Am 7. Mai 1904 lief die Habicht zur Reparatur erneut Kapstadt an. Nach weiterem Routinedienst traf sie am 16. Dezember 1904 vor Luanda mit dem Großen Kreuzer SMS Vineta zusammen. Hier übernahm das Kanonenboot Kommodore Ludwig Schröder, den Chef der Ostamerikanischen Kreuzerdivision, und bereiste mit ihm im Januar 1905 den Kongo. Ende Februar/Anfang März 1905 hielt sich die Habicht erneut kurz in Swakopmund auf.
Am 3. August 1905 verließ das Kanonenboot die Westafrikanische Station und traf am 21. September in Kiel ein. Es wurde am 24. März 1906 in Danzig aus der Liste der Kriegsschiffe gestrichen, nach Hamburg-Harburg verkauft und dort abgewrackt.
Literatur
- Bericht des Kommandanten S.M. Kreuzers „Habicht“, Korvetten-Kapitän v. Drewsky, über die Zustände im Kamerun-Gebiet. In: Marine-Rundschau, 2. Jg., 1891, S. 483f.

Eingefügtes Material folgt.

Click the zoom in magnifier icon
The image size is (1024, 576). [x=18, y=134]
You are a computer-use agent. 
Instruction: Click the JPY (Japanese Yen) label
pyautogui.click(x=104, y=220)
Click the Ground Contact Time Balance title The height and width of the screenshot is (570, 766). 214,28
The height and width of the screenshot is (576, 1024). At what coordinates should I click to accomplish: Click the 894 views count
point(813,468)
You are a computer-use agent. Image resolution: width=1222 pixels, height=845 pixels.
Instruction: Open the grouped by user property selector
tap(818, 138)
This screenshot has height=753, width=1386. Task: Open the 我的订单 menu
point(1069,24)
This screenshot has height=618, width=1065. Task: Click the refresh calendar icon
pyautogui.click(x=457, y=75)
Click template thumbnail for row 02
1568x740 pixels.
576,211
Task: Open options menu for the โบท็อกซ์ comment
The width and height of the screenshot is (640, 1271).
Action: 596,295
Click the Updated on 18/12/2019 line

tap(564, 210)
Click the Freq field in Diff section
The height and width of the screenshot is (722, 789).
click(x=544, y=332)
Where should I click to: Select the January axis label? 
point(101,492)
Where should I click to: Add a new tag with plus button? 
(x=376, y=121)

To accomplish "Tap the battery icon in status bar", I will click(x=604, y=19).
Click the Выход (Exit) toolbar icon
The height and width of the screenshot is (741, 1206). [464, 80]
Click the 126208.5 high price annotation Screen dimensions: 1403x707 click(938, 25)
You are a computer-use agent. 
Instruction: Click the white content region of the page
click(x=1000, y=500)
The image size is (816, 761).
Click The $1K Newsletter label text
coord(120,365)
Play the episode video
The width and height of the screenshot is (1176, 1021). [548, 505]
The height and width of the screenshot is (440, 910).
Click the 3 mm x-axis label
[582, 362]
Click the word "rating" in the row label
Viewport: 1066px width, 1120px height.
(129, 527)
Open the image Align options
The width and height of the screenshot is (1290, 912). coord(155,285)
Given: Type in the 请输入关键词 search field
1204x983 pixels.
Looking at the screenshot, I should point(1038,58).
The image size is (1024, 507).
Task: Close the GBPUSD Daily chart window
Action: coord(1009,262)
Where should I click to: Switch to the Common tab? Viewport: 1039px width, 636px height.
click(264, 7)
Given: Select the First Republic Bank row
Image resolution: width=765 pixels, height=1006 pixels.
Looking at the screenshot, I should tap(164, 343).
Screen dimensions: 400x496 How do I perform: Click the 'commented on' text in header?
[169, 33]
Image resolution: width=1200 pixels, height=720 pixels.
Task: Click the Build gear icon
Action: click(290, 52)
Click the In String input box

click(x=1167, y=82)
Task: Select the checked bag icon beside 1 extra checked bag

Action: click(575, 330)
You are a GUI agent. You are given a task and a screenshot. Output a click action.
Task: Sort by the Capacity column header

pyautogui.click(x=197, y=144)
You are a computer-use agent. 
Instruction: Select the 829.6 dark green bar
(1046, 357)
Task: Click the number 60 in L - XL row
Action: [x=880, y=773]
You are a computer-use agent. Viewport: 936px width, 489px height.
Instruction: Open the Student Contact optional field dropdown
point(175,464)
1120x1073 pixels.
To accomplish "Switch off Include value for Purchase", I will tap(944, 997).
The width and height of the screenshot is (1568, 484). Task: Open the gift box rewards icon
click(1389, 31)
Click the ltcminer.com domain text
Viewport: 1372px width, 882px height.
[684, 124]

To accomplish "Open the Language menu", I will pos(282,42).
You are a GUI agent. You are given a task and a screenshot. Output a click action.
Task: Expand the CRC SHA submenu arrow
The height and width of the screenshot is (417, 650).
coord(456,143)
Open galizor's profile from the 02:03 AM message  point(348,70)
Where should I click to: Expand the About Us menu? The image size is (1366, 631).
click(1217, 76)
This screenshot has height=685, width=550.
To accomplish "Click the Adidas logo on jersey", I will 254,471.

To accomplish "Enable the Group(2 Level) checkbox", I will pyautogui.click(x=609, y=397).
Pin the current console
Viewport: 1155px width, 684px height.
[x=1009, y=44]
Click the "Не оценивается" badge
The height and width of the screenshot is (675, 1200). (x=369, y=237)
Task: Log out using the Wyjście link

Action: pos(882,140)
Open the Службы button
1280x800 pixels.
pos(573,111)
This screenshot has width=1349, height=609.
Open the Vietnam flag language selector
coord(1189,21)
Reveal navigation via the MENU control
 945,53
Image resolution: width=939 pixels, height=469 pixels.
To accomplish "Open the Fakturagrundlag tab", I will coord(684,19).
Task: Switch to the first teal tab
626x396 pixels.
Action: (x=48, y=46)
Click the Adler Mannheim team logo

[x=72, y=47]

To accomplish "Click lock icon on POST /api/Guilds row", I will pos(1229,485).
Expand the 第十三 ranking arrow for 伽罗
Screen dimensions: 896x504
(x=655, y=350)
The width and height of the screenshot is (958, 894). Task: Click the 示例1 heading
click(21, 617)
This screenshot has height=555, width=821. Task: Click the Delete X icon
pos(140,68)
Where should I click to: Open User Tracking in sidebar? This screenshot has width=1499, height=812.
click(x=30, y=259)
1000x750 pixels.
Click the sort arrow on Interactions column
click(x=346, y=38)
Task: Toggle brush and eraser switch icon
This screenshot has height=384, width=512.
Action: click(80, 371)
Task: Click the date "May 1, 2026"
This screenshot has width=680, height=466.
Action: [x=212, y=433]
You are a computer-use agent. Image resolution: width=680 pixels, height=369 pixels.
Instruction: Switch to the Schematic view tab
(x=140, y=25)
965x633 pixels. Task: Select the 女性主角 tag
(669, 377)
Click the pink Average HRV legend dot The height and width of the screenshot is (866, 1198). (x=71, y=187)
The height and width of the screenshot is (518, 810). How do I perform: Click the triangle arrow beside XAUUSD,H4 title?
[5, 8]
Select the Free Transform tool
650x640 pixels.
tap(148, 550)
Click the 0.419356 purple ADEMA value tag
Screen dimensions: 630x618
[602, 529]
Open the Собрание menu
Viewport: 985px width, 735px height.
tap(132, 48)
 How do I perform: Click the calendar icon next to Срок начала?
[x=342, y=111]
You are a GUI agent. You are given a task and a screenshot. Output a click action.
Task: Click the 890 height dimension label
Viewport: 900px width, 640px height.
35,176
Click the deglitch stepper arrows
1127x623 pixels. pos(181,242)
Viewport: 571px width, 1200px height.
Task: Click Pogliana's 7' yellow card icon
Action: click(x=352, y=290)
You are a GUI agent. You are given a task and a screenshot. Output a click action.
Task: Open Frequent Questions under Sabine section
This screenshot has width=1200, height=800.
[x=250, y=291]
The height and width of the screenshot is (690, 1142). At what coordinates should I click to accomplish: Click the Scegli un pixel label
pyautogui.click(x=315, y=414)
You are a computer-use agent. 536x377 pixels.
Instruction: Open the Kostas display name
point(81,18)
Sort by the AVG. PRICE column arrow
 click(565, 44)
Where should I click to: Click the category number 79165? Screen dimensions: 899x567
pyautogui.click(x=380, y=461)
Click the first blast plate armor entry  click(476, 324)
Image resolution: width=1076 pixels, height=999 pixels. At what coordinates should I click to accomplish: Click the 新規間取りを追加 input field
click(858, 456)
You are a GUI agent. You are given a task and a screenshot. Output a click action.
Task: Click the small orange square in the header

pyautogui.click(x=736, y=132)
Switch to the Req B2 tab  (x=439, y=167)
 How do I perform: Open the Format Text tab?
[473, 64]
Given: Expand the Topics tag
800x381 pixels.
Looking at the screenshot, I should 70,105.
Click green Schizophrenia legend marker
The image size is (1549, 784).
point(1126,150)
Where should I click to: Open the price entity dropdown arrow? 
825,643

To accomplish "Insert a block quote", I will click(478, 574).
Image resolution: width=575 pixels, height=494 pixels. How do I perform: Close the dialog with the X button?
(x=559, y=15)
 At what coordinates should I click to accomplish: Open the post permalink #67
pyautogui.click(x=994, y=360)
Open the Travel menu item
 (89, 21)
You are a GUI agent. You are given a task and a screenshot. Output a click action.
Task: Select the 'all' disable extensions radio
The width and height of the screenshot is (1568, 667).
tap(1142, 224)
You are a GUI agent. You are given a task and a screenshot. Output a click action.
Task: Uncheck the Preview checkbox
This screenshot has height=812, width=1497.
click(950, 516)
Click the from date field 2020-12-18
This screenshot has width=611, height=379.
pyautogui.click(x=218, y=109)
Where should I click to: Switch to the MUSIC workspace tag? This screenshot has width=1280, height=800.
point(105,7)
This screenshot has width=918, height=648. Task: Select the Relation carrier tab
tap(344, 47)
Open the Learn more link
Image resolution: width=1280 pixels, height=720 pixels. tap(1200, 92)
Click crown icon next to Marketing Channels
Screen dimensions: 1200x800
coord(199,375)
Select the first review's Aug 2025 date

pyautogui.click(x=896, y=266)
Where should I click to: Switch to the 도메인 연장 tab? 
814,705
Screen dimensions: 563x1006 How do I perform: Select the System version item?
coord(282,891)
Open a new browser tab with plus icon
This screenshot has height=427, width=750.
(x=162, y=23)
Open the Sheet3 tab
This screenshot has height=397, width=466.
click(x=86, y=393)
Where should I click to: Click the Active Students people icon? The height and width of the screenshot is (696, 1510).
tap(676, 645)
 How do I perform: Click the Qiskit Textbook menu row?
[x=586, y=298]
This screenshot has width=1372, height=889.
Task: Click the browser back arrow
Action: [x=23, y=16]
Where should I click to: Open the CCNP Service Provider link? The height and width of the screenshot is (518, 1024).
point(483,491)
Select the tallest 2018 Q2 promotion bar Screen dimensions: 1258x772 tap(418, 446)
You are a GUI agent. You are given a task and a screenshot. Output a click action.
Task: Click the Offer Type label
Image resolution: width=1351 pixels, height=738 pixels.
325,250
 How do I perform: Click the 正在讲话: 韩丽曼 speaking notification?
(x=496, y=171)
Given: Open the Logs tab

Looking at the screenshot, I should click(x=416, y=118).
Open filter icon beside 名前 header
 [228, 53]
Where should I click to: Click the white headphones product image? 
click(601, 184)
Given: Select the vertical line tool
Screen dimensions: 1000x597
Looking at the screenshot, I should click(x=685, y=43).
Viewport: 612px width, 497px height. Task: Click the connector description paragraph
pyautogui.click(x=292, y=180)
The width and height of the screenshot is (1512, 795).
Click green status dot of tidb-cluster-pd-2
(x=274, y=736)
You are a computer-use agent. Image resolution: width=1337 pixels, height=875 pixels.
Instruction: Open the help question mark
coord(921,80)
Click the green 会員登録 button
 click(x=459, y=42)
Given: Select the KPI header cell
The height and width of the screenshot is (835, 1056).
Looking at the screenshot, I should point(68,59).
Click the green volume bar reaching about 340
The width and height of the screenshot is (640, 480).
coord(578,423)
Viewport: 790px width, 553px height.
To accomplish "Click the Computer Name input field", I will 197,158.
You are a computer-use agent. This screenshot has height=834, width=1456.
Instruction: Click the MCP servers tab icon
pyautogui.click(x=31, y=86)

- Bericht des Kapitänlieutenants Krause über die Expedition des Landungs-Detachements S.M. Kreuzers „Habicht“ zur Bestrafung von Bakokoleuten. In: ebd., S. 484–488.
- Bericht des Lieutenants zur See Czech über die Expedition in das Wuri-Gebiet. In: ebd., S. 548–551.
- Admiralstab der Marine: Die Tätigkeit des Landungskorps S.M.S. „Habicht“ während des Herero-Aufstandes in Südwest-Afrika. E. S. Mittler & Sohn, Berlin 1905.
- Hans H. Hildebrand, Albert Röhr, Hans-Otto Steinmetz: Die deutschen Kriegsschiffe. Biographien – ein Spiegel der Marinegeschichte von 1815 bis zur Gegenwart. Ratingen o. J. (Einbändiger Nachdruck der siebenbändigen Originalausgabe, Herford 1979ff.,) Bd. III., S. 34–36.
- Otto Mielke: S.M. Kanonenboot Habicht. Expedition gegen die Hereros (SOS – Schicksale deutscher Schiffe Nr. 112). München 1957.
- Alexander Wolfgang Krug: „Der Hauptzweck ist die Tötung von Kanaken“. Die deutschen Strafexpeditionen in den Kolonien der Südsee 1872–1914. Der Andere Verlag, Tönning 2005. (Phil. Diss. Humboldt-Universität Berlin) ISBN 3-89959-396-0.